Problem details = Copy each line of the data below with the word "name".

++++++

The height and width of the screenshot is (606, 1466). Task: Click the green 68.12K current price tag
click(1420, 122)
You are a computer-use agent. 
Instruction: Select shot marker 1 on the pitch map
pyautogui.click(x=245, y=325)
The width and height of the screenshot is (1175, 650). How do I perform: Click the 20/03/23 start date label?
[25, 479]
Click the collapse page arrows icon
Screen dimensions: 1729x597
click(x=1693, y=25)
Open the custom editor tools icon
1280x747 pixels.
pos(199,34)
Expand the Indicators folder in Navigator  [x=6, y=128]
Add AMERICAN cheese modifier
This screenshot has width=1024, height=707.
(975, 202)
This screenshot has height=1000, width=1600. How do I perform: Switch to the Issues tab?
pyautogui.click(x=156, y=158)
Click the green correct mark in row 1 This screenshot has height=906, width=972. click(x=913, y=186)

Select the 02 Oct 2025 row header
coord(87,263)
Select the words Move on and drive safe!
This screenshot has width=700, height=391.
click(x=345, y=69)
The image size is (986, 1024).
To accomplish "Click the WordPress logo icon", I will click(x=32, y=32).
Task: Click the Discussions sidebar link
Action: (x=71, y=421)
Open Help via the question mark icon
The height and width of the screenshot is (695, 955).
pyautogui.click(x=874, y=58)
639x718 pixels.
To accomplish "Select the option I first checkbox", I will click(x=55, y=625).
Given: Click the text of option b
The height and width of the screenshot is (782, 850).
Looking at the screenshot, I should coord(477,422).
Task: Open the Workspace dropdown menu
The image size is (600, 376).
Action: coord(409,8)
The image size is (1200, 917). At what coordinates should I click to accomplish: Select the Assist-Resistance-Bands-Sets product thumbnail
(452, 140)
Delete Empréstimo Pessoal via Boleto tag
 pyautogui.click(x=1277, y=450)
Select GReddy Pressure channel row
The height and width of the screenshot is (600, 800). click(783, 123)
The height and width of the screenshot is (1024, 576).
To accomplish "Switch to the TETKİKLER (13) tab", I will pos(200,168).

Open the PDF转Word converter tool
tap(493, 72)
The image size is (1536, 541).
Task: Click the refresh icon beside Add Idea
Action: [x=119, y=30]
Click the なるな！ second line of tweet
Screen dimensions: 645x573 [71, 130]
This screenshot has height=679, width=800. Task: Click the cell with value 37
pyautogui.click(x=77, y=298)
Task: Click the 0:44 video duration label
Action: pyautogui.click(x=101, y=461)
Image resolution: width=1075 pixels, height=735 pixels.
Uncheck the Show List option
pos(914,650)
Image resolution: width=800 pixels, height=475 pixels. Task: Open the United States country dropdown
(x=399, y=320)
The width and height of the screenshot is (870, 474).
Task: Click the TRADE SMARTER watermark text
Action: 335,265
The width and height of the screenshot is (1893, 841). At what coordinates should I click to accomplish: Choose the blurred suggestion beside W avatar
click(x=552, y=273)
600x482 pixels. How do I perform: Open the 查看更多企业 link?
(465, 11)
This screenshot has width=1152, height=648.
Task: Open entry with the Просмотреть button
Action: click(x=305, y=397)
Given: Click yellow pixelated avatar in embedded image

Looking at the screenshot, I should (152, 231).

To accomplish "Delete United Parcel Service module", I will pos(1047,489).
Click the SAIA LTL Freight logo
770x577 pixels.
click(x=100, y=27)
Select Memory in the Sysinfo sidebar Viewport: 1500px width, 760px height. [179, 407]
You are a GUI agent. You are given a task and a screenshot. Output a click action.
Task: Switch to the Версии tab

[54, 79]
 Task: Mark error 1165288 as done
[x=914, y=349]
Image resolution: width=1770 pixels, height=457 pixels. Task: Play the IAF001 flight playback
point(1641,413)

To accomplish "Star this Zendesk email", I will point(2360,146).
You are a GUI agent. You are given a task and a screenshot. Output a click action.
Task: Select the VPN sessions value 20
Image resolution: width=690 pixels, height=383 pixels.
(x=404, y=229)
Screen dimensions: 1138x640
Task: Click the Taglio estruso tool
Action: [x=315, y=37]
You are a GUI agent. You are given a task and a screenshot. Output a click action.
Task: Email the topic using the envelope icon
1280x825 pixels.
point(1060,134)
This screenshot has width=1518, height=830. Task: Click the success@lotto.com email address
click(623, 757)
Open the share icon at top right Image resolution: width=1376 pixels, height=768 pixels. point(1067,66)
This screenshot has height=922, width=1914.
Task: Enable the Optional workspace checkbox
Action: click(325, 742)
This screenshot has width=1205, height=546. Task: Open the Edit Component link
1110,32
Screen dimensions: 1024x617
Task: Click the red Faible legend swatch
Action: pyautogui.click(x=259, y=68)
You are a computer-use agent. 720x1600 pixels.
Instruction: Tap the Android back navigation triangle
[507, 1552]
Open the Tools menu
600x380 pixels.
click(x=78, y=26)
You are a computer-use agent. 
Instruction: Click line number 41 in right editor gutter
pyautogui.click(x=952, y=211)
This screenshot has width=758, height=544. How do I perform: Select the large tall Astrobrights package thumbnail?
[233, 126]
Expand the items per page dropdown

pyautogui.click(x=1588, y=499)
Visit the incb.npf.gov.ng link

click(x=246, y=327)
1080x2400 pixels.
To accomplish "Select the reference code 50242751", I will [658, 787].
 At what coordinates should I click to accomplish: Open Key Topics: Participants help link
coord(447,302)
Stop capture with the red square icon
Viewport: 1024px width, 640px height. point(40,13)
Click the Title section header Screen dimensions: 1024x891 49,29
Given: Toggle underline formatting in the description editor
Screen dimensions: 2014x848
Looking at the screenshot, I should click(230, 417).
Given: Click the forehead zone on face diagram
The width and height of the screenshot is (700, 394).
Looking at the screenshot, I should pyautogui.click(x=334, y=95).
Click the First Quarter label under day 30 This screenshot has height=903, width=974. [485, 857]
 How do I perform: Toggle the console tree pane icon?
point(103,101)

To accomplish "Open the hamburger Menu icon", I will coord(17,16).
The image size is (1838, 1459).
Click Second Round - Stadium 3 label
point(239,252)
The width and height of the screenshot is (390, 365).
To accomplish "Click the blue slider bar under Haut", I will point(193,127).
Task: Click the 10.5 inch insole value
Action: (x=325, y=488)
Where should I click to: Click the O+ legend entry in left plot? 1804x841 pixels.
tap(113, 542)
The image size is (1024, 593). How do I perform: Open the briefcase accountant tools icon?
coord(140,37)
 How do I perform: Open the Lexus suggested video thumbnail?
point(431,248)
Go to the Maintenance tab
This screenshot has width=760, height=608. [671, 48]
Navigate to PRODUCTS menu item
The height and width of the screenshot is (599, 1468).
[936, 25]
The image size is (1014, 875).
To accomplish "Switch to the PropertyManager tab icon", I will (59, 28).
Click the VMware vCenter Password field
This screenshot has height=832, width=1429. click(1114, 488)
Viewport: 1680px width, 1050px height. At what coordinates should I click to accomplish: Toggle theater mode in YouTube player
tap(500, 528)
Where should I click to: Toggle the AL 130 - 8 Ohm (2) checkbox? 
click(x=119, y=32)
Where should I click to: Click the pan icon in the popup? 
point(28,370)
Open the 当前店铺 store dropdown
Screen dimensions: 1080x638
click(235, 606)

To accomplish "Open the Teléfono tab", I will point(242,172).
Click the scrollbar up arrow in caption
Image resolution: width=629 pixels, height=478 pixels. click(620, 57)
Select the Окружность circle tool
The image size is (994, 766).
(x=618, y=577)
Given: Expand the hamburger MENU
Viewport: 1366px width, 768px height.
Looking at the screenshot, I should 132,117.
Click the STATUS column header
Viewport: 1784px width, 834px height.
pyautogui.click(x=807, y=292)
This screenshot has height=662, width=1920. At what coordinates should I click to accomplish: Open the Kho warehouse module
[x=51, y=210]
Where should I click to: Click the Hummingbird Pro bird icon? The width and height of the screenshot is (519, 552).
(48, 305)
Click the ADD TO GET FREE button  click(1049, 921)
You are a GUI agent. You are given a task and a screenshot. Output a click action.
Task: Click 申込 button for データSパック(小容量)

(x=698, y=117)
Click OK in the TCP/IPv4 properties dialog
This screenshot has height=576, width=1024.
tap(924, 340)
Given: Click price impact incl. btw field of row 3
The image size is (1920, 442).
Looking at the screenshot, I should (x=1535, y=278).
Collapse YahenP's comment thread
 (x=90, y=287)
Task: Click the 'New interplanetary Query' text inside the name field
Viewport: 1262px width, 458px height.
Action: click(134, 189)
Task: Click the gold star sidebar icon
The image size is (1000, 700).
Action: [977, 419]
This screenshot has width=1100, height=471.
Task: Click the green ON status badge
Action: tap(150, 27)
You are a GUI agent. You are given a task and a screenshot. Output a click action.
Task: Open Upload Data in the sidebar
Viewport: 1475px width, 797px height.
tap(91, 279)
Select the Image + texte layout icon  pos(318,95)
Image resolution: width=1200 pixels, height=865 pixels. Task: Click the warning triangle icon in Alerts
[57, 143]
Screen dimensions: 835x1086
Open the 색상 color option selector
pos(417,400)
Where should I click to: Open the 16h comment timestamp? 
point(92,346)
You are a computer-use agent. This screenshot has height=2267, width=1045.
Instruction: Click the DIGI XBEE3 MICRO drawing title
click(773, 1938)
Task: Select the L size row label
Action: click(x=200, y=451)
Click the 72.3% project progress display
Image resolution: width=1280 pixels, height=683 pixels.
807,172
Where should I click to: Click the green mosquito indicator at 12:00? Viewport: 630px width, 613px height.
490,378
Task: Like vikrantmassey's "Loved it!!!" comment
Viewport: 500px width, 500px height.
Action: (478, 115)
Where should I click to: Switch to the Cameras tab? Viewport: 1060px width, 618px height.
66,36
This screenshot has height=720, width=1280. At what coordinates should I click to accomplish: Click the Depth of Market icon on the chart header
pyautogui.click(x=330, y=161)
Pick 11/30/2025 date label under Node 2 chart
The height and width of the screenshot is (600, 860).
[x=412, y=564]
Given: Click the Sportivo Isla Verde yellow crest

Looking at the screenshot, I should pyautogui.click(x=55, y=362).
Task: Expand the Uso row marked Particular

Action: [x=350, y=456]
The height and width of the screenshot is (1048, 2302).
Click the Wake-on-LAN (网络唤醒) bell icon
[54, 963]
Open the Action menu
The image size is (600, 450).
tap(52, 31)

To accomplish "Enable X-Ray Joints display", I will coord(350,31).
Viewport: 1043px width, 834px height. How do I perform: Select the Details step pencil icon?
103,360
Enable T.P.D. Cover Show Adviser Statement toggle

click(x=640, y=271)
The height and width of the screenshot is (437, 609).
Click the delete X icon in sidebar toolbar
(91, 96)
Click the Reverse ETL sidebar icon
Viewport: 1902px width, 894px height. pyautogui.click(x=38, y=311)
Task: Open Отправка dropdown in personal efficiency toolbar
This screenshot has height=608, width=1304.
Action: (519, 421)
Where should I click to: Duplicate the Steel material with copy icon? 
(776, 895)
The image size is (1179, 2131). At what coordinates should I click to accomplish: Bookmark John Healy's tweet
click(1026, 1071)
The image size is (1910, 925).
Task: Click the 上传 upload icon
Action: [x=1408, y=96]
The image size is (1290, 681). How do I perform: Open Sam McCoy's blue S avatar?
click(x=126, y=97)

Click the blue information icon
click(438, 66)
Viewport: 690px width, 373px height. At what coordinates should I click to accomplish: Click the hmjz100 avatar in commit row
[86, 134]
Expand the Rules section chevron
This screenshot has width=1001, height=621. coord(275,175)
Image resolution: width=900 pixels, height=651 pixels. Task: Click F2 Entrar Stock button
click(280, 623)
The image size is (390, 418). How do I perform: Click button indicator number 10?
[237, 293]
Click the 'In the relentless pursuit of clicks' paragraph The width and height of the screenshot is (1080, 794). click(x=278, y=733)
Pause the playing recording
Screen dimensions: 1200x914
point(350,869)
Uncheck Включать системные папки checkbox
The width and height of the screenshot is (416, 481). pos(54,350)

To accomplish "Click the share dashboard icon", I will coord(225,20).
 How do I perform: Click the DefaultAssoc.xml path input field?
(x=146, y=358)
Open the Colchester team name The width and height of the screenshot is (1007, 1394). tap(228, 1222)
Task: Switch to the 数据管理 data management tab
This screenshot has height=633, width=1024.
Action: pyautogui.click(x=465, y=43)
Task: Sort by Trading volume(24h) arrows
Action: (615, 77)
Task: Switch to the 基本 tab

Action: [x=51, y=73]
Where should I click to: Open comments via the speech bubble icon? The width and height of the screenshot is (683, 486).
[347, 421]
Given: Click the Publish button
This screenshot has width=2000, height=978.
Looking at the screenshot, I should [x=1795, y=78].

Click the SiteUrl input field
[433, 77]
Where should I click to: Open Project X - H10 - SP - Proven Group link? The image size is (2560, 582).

++++++

Response area =
Task: Click the 'New interplanetary Query' text inside the name field
Open the Colchester team name The width and height of the screenshot is (1007, 1394). tap(228, 1222)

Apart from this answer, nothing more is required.